◆ **DATA SHOWN**:

⟨

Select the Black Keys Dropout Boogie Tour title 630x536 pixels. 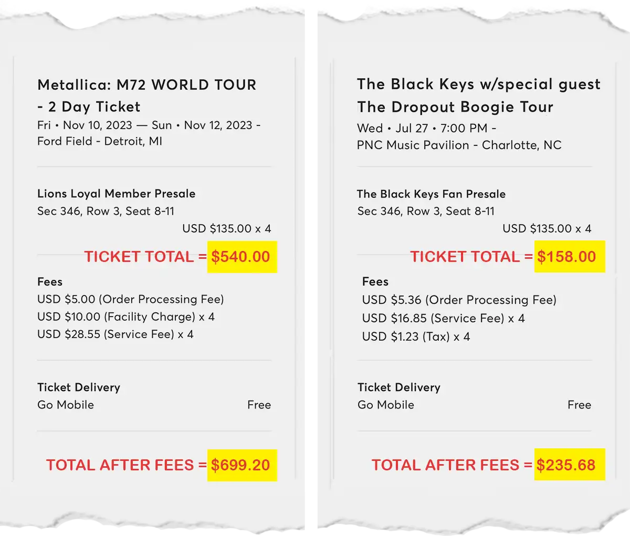click(x=478, y=96)
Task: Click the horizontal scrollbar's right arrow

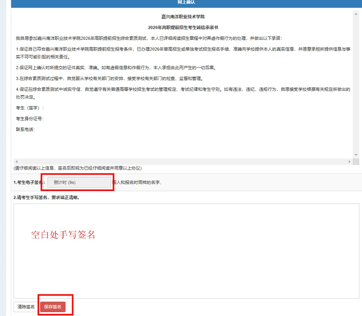Action: coord(349,161)
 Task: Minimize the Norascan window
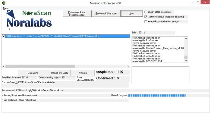193,3
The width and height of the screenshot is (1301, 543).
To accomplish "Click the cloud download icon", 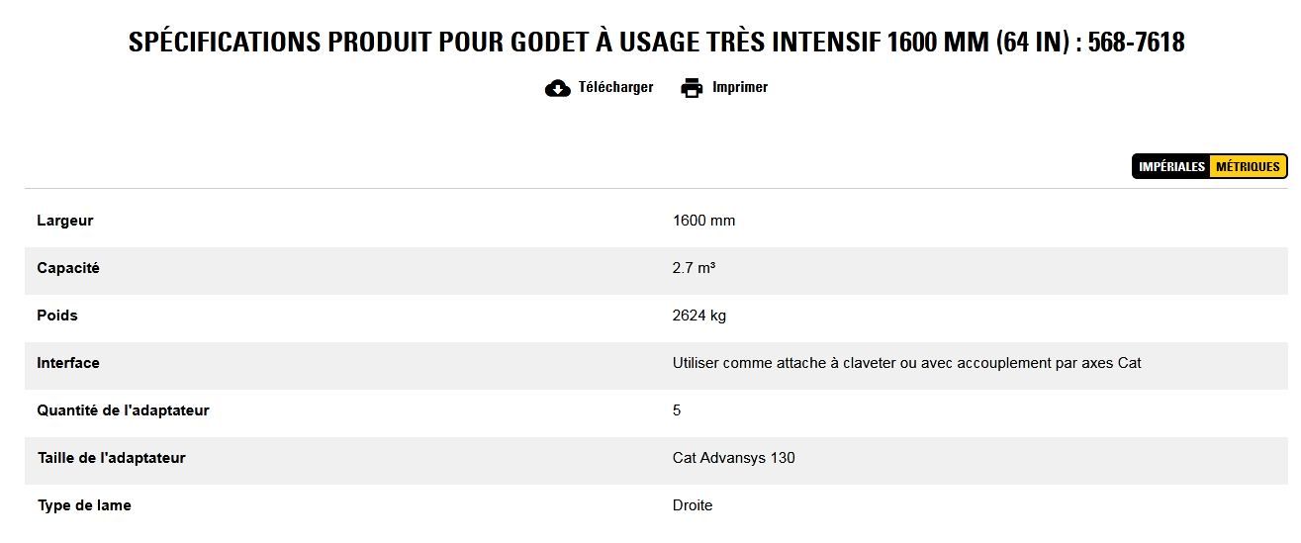I will [558, 88].
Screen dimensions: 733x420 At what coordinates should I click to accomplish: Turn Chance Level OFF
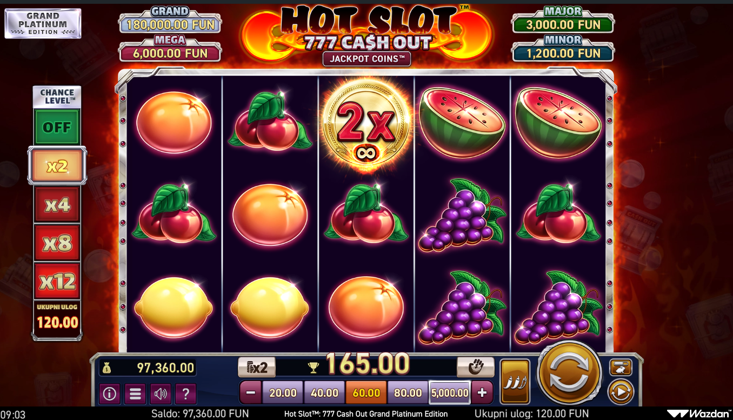pos(57,128)
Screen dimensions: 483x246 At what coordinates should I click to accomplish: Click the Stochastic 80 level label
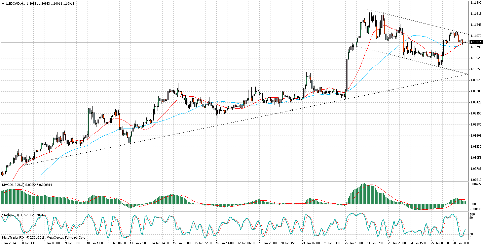coord(472,218)
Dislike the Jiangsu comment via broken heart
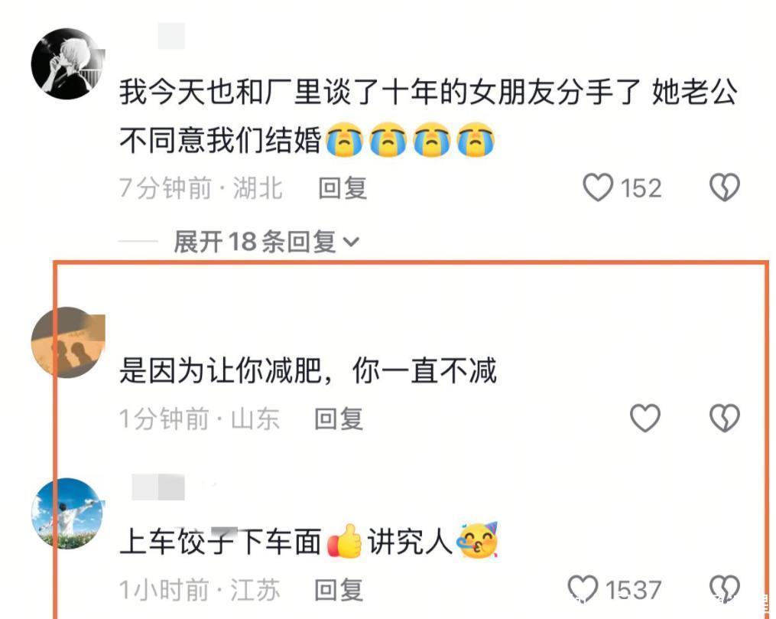Viewport: 776px width, 619px height. [x=725, y=589]
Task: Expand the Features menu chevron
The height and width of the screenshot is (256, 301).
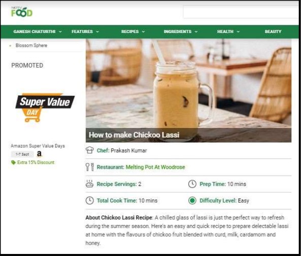Action: coord(97,31)
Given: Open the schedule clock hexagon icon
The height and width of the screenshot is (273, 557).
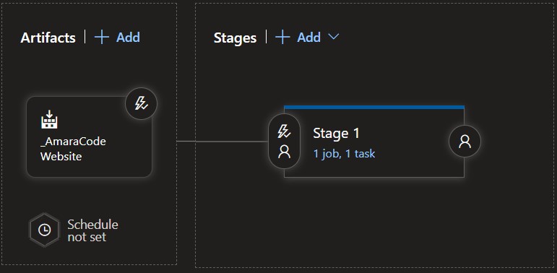Looking at the screenshot, I should pyautogui.click(x=44, y=230).
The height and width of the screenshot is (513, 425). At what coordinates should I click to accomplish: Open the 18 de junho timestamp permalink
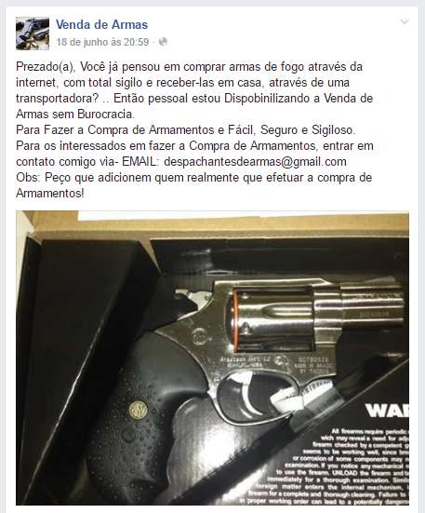coord(102,42)
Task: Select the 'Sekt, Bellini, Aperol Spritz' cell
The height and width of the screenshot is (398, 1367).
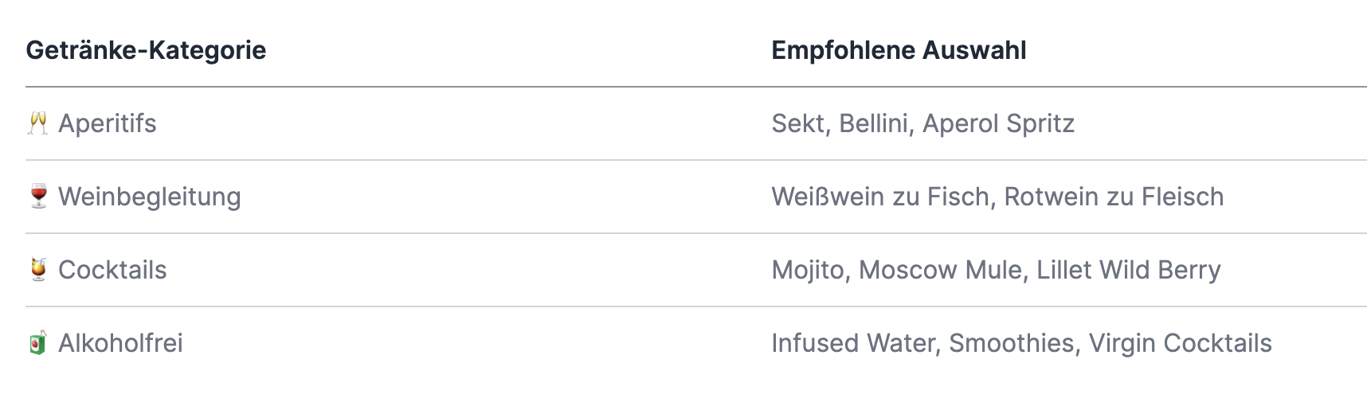Action: (x=922, y=123)
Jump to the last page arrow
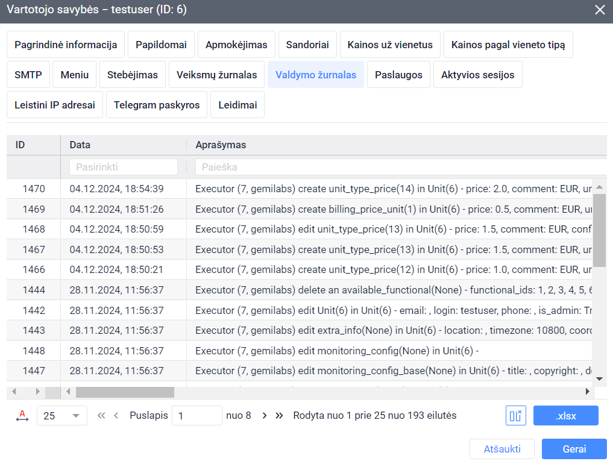This screenshot has width=613, height=464. (279, 415)
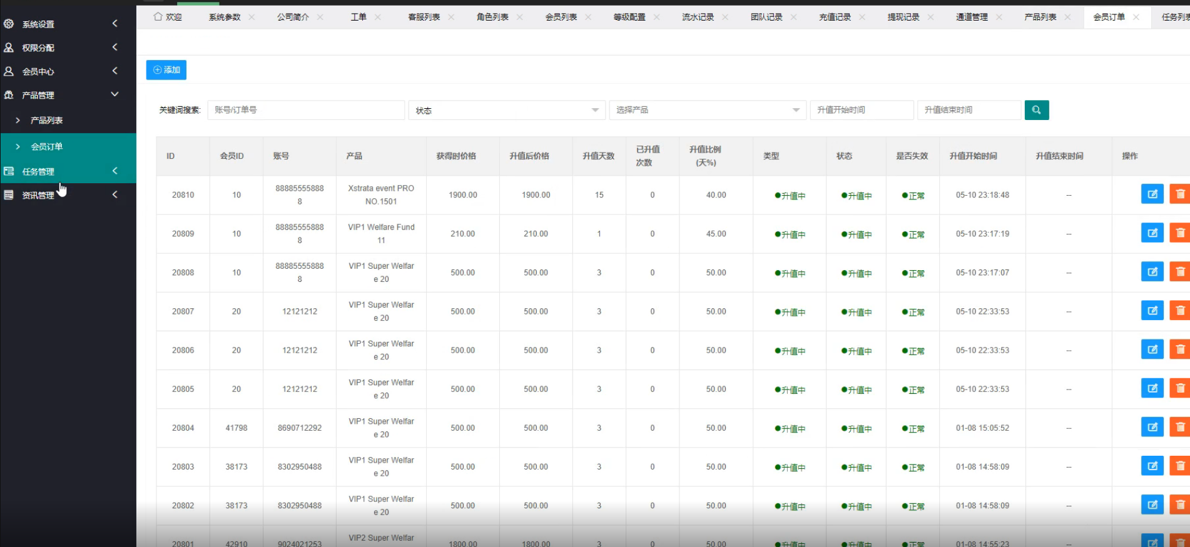Close the 工单 tab
Screen dimensions: 1190x547
coord(378,18)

⟩

Please pull out every line from the items above that contains the string "arrow", treating uppercase and lowercase as different.

Task: Click the horizontal scrollbar's right arrow
Jump to the last page arrow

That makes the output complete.